如何知道远程TCP设备是否下电

In my GO code, I am establishing a TCP connection as below:

conn, err1 := net.Dial("tcp", <remote_address>)
if err1 == nil {
    buf := make([]byte, 256)
    text, err := conn.Read(buf[:])
    if err == io.EOF {
        //remote connection close handle
        fmt.Println("connection got reset by peer")
        panic(err)
    }
}

To simulate the other end, I am running a python script on a different computer, which opens a socket and sends some random data to the socket above lines of codes are listening to. Now my problem is, when I am killing this python code by pressing ctrl+C, the remote connection closed event is recognised finely by above code and I get a chance to handle that.
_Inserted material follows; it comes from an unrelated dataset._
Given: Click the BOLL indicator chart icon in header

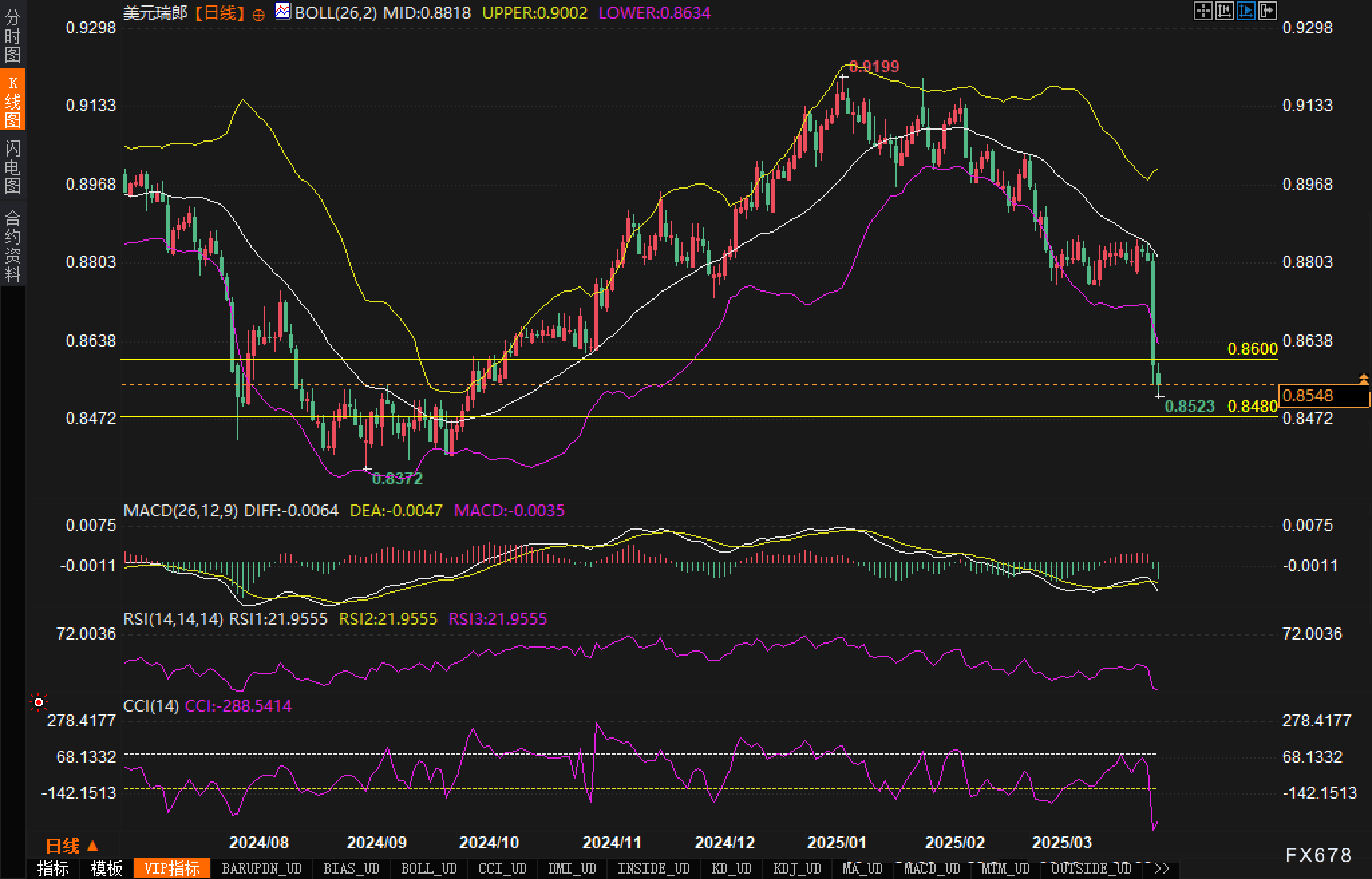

However, if I simply turn off the remote computer (where the python script is running) my code doesn't get notified at all.
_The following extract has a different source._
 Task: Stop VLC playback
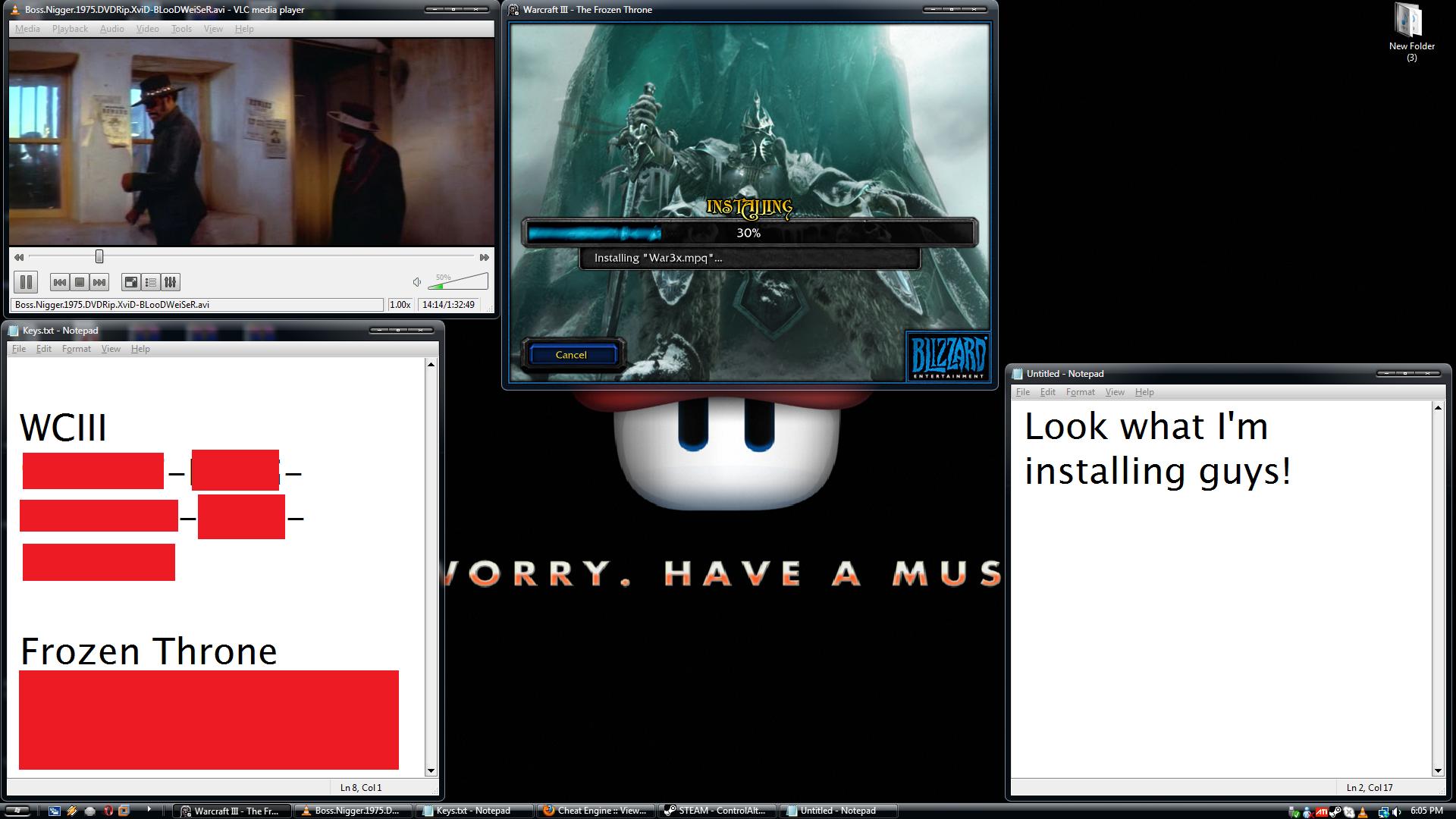[x=79, y=282]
In my case, the connection should always be opened and should be able to send the data randomly, and only if the remote machine gets powered off, my GO code should get notified.

Can someone help me in this scenario, how would I get notification when the remote machine hosting the socket itself gets powered off? How would I get the trigger remotely in my GO code?

PS - This seems to be a pretty common problem in real time, though not in the testing environment.

You need to add some kind of heartbeat message. Then, looking at GO documentation, you can use DialTimeout instead of Dial, each time you receive the heartbeat message or any other you can reset the timeout.

Another alternative is to use TCP keepalive. Which you can do in Python by using setsockopt, I can't really help you with GO but this link seems like a good description of how to enable keepalive with it: http://felixge.de/2014/08/26/tcp-keepalive-with-golang.html

There is no way to determine the difference between a host that is powered off and a connection that has been broken, so you treat them the same way.

You can send a heartbeat message on your own, and close the connection when you reach some timeout period between heartbeat packets. The timeout can either be set manually by timing the packets, or you can use SetReadDeadline before each read to terminate the connection immediately when the deadline is reached.

You can also use TCP Keepalive to do this for you, using TCPConn.SetKeepAlive to enable it and TCPConn.SetKeepAlivePeriod to set the interval between keepalive packets. The time it takes to actually close the connection will be system dependent.

You should also set a timeout when dialing, since connecting to a down host isn't guaranteed to return an ICMP Host Unreachable response. You can use DialTimeout, a net.Dialer with the Timeout parameter set, or Dialer.DialContext.